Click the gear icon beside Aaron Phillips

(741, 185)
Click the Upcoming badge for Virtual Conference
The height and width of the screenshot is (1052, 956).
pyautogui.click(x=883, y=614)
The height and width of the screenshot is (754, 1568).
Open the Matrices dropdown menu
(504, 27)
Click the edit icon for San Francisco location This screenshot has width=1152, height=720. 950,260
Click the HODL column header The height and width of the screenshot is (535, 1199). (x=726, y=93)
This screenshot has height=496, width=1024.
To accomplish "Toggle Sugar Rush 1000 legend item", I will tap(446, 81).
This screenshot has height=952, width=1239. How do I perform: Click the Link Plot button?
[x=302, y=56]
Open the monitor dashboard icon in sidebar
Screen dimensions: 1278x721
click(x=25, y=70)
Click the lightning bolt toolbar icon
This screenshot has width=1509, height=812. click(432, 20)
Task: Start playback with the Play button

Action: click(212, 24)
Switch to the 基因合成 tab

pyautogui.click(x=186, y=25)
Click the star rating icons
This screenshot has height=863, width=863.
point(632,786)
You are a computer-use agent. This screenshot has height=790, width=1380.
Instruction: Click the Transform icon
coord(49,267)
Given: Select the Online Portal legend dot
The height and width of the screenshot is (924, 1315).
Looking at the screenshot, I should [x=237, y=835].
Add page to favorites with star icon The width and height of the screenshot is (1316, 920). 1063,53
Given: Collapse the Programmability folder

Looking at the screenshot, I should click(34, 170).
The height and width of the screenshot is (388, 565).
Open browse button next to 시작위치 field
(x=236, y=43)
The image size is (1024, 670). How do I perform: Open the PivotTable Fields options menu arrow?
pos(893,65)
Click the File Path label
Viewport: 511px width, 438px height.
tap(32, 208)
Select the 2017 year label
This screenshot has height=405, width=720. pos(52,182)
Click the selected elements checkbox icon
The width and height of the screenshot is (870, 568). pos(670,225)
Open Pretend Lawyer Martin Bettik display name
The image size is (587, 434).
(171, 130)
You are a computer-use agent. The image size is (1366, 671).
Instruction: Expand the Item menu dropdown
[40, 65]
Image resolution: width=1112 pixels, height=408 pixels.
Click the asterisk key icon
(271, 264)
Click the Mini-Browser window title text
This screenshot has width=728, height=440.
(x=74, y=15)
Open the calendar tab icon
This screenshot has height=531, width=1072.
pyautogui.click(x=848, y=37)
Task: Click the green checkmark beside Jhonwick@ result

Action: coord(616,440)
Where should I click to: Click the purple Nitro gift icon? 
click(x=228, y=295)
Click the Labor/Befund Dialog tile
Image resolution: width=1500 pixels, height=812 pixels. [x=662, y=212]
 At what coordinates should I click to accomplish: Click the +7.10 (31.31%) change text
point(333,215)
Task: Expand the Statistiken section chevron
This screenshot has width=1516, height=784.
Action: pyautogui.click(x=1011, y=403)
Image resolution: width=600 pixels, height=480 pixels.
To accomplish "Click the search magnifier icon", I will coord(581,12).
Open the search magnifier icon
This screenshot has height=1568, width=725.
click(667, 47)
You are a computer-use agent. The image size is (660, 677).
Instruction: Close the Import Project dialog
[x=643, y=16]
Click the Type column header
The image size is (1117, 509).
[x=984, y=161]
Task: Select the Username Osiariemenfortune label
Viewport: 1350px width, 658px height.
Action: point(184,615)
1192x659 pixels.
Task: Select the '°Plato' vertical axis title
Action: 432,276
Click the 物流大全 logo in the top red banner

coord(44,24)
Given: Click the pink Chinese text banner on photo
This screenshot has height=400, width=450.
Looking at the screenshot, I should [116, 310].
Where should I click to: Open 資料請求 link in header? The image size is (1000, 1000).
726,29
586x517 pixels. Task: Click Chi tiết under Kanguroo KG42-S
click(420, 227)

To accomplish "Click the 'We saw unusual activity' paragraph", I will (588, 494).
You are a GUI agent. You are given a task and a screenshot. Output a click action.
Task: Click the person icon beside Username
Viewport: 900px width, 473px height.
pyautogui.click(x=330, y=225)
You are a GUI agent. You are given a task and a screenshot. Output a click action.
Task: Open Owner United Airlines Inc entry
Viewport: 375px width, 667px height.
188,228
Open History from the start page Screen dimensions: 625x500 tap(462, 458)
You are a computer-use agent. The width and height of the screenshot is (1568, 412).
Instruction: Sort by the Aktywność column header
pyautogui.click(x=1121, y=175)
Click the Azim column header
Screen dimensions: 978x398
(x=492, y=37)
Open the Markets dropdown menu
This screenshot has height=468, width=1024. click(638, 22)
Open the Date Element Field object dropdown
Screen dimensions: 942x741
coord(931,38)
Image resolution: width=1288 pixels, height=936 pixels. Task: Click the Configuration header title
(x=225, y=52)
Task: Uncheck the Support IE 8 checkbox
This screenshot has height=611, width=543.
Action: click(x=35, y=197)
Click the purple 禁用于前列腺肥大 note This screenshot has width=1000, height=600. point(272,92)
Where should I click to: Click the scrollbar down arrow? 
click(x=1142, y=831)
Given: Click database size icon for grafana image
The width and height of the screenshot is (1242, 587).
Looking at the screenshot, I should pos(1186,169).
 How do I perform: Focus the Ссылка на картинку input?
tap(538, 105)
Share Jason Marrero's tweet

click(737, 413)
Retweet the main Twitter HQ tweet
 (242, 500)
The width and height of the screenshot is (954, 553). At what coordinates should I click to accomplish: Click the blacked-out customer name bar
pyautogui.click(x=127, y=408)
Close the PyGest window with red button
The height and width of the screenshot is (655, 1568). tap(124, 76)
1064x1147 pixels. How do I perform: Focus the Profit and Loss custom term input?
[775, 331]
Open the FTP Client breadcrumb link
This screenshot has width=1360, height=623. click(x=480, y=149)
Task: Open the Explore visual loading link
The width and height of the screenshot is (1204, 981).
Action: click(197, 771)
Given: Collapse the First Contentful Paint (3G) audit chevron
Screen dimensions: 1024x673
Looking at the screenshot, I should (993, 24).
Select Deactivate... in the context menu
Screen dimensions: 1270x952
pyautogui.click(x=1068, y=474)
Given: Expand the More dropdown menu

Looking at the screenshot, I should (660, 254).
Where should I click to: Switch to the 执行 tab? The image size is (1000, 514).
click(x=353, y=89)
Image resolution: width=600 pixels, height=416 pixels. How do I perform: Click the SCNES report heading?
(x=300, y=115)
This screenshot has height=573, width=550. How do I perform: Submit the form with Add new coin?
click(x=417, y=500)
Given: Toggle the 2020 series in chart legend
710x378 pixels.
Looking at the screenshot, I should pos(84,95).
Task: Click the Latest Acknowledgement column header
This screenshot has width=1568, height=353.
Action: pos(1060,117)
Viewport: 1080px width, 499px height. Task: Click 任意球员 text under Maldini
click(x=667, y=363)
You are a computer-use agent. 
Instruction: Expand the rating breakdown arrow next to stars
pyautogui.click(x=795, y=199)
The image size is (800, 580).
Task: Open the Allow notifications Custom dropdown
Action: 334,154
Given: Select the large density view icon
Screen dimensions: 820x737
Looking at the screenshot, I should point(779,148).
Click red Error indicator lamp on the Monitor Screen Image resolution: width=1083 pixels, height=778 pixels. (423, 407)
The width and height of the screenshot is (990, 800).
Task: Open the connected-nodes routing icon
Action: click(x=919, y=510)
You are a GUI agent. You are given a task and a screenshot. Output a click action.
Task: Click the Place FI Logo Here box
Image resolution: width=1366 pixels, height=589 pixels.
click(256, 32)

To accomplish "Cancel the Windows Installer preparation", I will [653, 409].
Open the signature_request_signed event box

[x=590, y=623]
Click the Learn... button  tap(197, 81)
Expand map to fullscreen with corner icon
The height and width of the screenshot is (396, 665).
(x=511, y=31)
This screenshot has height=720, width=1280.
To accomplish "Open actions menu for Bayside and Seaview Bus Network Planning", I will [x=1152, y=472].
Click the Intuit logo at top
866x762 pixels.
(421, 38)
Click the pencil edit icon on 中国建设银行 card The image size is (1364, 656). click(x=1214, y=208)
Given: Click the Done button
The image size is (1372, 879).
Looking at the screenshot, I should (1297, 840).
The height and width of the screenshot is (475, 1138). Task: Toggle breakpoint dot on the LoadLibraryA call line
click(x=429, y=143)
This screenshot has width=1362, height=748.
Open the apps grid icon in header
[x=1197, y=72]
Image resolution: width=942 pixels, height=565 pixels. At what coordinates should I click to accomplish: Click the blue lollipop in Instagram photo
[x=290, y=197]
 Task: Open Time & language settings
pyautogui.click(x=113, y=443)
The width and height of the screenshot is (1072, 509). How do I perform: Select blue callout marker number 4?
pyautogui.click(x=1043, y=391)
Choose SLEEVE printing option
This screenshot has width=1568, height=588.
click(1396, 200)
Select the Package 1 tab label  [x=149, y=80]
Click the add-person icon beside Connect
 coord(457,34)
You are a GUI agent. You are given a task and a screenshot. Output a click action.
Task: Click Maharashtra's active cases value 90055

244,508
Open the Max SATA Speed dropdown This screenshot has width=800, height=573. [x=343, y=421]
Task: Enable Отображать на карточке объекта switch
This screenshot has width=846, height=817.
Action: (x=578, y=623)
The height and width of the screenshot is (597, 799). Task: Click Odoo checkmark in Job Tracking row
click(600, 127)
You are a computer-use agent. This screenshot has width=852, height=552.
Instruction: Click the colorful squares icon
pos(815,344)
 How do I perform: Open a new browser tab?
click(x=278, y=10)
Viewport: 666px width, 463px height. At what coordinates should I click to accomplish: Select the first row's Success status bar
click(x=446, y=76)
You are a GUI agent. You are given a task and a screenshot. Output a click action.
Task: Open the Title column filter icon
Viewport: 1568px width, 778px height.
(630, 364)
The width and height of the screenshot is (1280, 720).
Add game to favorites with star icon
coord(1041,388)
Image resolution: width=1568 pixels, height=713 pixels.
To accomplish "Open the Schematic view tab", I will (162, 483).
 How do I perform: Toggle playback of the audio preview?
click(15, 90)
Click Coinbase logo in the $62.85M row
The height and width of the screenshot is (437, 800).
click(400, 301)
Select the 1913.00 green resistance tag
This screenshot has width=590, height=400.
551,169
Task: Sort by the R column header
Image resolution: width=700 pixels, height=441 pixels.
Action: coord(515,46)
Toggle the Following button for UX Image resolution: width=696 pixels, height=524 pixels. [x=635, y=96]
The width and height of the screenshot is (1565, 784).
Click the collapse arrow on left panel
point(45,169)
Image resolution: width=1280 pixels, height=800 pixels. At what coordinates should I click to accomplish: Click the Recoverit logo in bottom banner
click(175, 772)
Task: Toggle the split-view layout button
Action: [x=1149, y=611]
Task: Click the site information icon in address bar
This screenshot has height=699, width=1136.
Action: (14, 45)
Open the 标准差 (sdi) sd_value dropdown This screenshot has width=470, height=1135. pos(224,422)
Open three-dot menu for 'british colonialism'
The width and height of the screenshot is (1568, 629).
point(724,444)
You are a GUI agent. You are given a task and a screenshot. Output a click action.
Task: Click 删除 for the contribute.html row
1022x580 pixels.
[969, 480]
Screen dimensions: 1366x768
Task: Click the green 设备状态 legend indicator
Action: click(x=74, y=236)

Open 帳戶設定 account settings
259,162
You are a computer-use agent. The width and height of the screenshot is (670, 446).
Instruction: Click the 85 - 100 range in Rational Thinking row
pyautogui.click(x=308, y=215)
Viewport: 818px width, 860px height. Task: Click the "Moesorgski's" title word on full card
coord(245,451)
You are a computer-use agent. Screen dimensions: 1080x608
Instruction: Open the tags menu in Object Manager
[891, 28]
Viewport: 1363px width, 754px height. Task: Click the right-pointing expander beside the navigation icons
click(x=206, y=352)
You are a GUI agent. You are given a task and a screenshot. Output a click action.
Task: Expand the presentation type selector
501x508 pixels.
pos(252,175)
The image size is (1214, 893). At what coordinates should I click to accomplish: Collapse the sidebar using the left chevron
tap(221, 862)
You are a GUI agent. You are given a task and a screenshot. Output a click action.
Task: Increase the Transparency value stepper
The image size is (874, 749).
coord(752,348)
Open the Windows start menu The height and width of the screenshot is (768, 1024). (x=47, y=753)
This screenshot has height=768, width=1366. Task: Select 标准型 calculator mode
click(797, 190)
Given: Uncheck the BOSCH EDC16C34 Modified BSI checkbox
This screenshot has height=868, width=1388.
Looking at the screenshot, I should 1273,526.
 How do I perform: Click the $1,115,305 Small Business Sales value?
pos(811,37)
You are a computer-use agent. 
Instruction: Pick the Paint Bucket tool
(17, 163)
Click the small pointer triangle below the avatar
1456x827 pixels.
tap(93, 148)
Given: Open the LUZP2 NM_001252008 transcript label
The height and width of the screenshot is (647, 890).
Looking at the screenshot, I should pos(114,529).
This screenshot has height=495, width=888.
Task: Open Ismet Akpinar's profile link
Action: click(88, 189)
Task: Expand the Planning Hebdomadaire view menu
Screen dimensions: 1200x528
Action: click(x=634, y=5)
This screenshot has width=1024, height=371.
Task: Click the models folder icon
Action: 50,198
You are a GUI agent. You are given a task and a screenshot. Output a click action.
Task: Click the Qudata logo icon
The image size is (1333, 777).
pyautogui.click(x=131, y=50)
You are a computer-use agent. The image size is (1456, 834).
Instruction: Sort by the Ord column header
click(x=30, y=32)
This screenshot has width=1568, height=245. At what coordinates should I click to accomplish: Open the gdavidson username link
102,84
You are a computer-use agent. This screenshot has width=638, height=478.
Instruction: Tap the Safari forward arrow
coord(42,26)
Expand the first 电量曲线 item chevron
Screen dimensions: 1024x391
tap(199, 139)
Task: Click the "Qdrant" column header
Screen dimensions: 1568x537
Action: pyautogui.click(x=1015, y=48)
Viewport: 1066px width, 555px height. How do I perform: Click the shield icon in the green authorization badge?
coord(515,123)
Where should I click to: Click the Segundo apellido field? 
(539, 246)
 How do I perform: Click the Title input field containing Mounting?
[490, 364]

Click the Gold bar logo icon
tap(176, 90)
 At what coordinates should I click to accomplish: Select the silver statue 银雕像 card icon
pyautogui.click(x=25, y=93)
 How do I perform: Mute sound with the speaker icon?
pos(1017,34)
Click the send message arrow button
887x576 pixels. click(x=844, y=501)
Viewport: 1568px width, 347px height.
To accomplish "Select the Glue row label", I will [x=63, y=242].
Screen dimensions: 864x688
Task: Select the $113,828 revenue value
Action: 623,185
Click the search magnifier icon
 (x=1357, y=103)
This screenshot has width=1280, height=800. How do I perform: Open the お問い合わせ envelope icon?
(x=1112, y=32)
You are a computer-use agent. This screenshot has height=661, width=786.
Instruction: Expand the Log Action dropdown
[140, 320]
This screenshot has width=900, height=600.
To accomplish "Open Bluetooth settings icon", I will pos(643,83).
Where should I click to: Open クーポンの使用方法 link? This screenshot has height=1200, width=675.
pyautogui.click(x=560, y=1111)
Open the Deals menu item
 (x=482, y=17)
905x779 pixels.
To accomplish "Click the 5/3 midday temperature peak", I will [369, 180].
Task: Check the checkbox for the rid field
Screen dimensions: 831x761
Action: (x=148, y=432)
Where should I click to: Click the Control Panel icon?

WHAT IS EXPECTED: Everything from the line containing "Task: Click the Qudata logo icon" through the line containing "has width=638, height=478." in the material above should be retyped exactly, both ends included, and nothing more.

SOLUTION:
Task: Click the Qudata logo icon
The image size is (1333, 777).
pyautogui.click(x=131, y=50)
You are a computer-use agent. The image size is (1456, 834).
Instruction: Sort by the Ord column header
click(x=30, y=32)
This screenshot has width=1568, height=245. At what coordinates should I click to accomplish: Open the gdavidson username link
102,84
You are a computer-use agent. This screenshot has width=638, height=478.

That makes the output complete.